Construir esse diálogo não é tarefa fácil. E há vezes em que ainda podemos nos desentender. É importante perceber que isso é absolutamente normal. Uma vez um amigo me disse que alguns ressentimentos são insuperáveis. Por algum tempo, concordei. Até perceber que o amor de uma criança pode reverter qualquer jogo, a pureza de uma criança pode nos fazer melhores.

“Agora, sim, tu te tornaste um pai de verdade”. Isso me fez pensar em duas coisas:

1) estamos atrelados à inconsequente percepção de que se não está nas redes, não é verdade. Afinal, aqueles quinze segundos que compartilhava, eram momentos lúdicos, felizes, em que cantava “minha pequena Eva” com a minha filha, ou no dia que tentei maquiar ela para ir ao balé e a minha completa falta de destreza se mostrou tão cômica que tive o ímpeto de gravar, para que rissem comigo da minha cara — ao que fui surpreendido pela pequena ao dizer “tu tá indo muito bem, pai” sobre a pintura que eu estava fazendo nos olhos dela. Eu me derreti. O incentivo nítido de um amor puro. Um amor que não espera nada em troca. Uma criança só quer amar e ser amada.

2) O que é ser um pai de verdade? É isso? Tocar o celular na cara de sua filha em momentos íntimos de felicidade? Não acredito que seja isso. Hoje, compartilho menos conteúdo, apesar de, em tempos em tempos, colocar uma ou outra foto, pois, realmente, tenho muitas pessoas queridas naquela rede. E postar uma atualização, às vezes, tem como consequência uma conversa com alguém que não falava há tempos. Obedecendo os limites do próprio ego. Acredito, sim, no compartilhamento de pequenos momentos felizes e que possam iluminar dias alheios. Todavia, ser pai não é isso. Tornar-se um pai de verdade passa longe disso.

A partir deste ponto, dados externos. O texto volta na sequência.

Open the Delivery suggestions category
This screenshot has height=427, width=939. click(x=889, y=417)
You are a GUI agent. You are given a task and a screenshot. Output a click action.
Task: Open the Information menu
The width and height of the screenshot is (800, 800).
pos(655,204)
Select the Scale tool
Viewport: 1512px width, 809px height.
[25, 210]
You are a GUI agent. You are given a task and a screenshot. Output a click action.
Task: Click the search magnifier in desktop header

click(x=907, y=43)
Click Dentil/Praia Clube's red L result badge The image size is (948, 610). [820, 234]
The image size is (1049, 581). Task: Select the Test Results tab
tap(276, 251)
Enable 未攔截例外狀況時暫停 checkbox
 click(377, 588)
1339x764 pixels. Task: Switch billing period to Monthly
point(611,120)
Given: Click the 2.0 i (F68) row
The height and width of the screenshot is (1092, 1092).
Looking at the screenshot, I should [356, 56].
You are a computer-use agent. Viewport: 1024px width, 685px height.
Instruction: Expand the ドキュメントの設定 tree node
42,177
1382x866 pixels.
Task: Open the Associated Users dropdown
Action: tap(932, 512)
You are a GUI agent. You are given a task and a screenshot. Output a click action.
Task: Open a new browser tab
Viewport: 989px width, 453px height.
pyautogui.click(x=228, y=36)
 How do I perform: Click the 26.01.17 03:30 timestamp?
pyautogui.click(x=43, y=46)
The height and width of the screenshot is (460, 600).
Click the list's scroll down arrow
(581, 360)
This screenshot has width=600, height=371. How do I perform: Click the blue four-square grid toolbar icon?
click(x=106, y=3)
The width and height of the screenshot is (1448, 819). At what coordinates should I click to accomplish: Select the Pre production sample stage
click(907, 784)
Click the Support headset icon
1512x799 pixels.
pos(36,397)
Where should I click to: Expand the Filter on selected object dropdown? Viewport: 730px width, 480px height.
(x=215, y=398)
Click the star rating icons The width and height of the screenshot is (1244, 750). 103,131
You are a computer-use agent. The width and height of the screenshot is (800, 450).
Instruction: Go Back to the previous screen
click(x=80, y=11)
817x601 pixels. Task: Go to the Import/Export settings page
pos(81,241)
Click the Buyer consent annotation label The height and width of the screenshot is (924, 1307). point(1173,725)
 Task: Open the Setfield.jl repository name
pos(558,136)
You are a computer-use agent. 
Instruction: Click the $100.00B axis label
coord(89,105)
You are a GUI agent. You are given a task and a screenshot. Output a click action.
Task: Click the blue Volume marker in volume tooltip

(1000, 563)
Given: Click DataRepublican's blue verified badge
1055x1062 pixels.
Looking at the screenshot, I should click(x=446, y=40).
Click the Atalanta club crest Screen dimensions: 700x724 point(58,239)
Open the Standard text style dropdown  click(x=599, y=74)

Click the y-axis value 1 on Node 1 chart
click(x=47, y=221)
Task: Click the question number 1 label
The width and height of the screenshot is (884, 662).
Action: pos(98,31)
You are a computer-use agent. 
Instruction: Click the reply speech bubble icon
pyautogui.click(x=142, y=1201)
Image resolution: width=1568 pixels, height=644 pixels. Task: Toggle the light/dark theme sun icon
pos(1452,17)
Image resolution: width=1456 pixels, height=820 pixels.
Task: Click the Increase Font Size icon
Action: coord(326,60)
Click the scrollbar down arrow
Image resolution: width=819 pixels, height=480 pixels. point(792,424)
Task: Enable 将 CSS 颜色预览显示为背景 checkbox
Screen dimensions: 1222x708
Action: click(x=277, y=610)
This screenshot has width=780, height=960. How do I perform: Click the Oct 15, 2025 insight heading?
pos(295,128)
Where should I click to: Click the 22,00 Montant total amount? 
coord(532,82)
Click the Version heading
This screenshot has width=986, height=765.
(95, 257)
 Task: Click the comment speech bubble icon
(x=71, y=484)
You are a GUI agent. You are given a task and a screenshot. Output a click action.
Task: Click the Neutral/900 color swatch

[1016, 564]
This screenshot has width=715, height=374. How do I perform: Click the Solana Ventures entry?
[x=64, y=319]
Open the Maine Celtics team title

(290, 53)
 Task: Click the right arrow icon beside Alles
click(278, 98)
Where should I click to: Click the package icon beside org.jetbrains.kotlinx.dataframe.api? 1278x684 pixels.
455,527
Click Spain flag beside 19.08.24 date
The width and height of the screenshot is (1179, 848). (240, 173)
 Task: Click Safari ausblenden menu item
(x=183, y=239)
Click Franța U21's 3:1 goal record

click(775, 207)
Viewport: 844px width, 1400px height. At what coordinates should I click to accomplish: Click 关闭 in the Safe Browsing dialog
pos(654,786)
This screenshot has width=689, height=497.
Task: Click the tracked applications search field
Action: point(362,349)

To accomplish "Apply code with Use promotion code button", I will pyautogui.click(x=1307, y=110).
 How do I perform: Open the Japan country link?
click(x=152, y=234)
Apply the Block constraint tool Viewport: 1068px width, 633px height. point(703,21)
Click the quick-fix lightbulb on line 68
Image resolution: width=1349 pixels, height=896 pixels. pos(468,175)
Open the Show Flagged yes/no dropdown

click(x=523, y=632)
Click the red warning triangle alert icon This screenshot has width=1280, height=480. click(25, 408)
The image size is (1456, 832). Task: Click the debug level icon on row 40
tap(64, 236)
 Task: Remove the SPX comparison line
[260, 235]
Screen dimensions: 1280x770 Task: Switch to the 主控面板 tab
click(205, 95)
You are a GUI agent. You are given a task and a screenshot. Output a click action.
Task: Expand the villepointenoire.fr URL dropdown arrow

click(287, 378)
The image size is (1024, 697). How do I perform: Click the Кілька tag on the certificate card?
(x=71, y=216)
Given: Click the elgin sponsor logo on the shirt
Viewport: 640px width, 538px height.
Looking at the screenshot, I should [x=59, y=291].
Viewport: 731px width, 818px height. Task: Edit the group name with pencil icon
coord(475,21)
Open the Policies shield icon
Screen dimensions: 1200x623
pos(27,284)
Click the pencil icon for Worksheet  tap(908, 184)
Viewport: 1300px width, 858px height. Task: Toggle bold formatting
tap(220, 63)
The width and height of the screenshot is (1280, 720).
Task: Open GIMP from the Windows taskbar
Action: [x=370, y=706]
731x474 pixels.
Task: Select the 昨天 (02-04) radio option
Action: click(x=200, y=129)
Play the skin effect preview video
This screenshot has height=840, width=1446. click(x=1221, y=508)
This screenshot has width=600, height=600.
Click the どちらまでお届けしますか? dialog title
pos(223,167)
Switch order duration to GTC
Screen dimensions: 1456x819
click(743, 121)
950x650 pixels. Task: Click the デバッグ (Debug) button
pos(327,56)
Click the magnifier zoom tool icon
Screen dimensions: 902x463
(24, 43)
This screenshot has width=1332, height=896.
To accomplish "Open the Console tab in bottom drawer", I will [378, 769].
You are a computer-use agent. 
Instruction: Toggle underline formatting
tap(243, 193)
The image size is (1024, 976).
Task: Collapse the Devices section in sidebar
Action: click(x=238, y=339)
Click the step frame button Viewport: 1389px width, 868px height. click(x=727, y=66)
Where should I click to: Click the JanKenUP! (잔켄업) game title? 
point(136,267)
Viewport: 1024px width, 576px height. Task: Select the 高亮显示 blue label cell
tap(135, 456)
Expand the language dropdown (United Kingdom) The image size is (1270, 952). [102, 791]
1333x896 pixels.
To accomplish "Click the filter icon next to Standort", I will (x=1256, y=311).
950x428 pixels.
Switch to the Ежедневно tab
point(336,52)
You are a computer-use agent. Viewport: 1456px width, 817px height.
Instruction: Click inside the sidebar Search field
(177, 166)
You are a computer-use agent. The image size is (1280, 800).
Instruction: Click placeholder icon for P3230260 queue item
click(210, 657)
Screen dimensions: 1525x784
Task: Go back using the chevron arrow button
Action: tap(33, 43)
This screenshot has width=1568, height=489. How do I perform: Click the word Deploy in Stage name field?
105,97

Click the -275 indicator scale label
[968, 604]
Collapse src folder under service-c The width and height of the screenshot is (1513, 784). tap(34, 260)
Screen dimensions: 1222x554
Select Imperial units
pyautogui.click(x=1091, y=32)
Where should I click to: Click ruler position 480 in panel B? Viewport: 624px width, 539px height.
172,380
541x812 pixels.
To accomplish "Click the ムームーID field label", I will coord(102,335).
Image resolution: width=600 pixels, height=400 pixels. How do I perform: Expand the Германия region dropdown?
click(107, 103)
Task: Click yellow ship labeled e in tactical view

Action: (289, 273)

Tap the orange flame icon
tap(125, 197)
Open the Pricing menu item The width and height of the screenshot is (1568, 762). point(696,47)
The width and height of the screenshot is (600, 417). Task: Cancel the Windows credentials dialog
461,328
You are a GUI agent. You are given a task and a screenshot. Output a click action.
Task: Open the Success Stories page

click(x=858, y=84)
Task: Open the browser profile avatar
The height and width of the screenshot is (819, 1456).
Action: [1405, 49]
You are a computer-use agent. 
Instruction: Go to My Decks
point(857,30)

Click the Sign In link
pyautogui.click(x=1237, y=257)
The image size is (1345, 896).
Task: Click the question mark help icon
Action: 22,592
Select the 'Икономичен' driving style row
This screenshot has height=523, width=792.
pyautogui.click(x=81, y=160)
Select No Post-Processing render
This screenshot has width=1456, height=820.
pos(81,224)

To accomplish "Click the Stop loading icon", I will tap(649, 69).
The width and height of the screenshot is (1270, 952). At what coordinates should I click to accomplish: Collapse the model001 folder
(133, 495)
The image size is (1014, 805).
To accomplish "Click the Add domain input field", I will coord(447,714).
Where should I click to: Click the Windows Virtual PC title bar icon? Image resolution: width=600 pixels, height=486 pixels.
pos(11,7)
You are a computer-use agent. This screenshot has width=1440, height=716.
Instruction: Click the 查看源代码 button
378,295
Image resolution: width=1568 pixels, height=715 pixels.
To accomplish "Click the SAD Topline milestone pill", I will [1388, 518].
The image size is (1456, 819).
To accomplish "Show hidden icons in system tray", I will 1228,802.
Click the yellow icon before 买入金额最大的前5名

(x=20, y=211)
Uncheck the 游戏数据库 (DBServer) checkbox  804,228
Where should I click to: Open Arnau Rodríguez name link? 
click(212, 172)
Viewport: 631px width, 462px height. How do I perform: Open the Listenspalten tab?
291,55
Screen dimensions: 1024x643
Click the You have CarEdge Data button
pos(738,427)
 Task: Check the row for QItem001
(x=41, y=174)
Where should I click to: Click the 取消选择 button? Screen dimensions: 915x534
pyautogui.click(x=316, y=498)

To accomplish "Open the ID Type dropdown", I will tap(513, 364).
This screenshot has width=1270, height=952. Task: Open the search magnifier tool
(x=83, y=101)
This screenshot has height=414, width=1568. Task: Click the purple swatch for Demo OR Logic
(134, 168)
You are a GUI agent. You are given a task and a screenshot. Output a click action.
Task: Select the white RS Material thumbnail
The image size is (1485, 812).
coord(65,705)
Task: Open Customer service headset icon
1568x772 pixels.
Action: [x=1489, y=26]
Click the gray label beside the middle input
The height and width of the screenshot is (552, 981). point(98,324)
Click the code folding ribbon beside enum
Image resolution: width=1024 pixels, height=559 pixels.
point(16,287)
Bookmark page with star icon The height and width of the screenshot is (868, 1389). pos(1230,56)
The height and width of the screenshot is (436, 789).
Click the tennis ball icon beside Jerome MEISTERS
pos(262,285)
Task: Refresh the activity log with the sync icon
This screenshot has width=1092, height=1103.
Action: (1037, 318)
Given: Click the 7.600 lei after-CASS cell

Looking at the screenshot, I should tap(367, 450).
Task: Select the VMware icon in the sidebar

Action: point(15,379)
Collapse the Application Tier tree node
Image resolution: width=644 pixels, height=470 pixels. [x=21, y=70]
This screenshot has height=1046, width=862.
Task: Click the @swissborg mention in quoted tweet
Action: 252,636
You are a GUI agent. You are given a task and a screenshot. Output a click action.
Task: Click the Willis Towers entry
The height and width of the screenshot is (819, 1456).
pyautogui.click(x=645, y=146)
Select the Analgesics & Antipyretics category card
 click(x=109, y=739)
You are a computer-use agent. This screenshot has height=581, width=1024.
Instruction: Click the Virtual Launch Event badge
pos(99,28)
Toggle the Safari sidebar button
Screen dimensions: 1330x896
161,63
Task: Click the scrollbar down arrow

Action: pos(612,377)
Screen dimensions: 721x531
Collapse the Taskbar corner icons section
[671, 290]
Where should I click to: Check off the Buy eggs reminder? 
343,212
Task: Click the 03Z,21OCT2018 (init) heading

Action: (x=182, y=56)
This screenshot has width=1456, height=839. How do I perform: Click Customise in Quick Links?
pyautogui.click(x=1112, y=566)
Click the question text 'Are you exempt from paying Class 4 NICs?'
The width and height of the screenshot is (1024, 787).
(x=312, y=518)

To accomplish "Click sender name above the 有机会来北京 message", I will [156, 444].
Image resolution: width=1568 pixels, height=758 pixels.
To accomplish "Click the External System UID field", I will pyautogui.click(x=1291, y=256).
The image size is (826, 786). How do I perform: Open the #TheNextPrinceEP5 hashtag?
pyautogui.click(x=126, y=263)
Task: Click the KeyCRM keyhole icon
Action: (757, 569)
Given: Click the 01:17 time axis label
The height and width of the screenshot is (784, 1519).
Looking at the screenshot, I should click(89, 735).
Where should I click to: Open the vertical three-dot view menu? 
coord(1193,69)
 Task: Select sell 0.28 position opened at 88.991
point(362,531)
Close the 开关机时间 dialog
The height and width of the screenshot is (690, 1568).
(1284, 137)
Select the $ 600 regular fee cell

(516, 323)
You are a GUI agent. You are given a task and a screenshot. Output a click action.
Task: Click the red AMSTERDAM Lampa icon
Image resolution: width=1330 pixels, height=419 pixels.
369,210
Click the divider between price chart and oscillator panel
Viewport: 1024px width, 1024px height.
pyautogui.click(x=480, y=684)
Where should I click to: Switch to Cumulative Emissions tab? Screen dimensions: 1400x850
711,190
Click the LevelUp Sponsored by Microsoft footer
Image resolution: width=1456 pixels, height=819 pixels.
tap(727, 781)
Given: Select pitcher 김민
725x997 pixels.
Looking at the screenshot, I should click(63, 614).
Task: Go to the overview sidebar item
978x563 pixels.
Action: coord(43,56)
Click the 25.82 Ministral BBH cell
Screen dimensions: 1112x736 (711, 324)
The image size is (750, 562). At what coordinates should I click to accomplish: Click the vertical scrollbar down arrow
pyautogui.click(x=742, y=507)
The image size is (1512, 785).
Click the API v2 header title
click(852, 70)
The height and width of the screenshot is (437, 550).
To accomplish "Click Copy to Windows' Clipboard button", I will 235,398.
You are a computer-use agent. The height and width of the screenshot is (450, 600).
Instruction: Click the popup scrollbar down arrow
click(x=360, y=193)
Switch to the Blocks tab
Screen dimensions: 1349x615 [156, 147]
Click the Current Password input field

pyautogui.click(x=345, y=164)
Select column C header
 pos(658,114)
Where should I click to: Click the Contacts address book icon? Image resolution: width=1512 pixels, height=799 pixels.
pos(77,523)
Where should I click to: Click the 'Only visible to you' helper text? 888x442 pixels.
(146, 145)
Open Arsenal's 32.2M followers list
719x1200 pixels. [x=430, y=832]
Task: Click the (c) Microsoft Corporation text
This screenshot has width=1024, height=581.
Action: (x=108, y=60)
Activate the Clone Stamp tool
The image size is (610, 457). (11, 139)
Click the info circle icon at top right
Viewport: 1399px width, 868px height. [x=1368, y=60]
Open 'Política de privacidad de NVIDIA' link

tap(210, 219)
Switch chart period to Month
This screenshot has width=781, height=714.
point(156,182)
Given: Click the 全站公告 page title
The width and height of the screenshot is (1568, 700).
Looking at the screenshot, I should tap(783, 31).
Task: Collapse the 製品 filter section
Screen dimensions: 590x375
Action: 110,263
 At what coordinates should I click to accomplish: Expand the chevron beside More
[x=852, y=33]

Estar presente, observar os ritmos, amparar, acolher, ensinar, aprender, amar um amor transcendental, sentir a mais simples felicidade, sorrir por nada, dar gargalhadas por uma sílaba trocada em uma palavra qualquer, carregar no colo, na cacunda, levar na praça, aguentar o cansaço, ter paciência, perseverar, aprender mais, respeitar, entender os próprios defeitos, estudar a si mesmo, compreender as próprias emoções, servir de guia, instigar, maravilhar-se, entregar-se, abraçar, aceitar as fases, estudar as fases, falhar, aprender, amar. Aprender a amar. Talvez, em linhas gerais e num fluxo de consciência, essas palavras-chave indiquem o que eu entendo por ser pai. Nenhuma descrição, nem mesmo essa que inicia o parágrafo, será suficiente.

Como disse antes. Escrevo porque escrevo. E sou pai porque sou pai. Senão o fizesse e senão o fosse, eu não seria quem sou.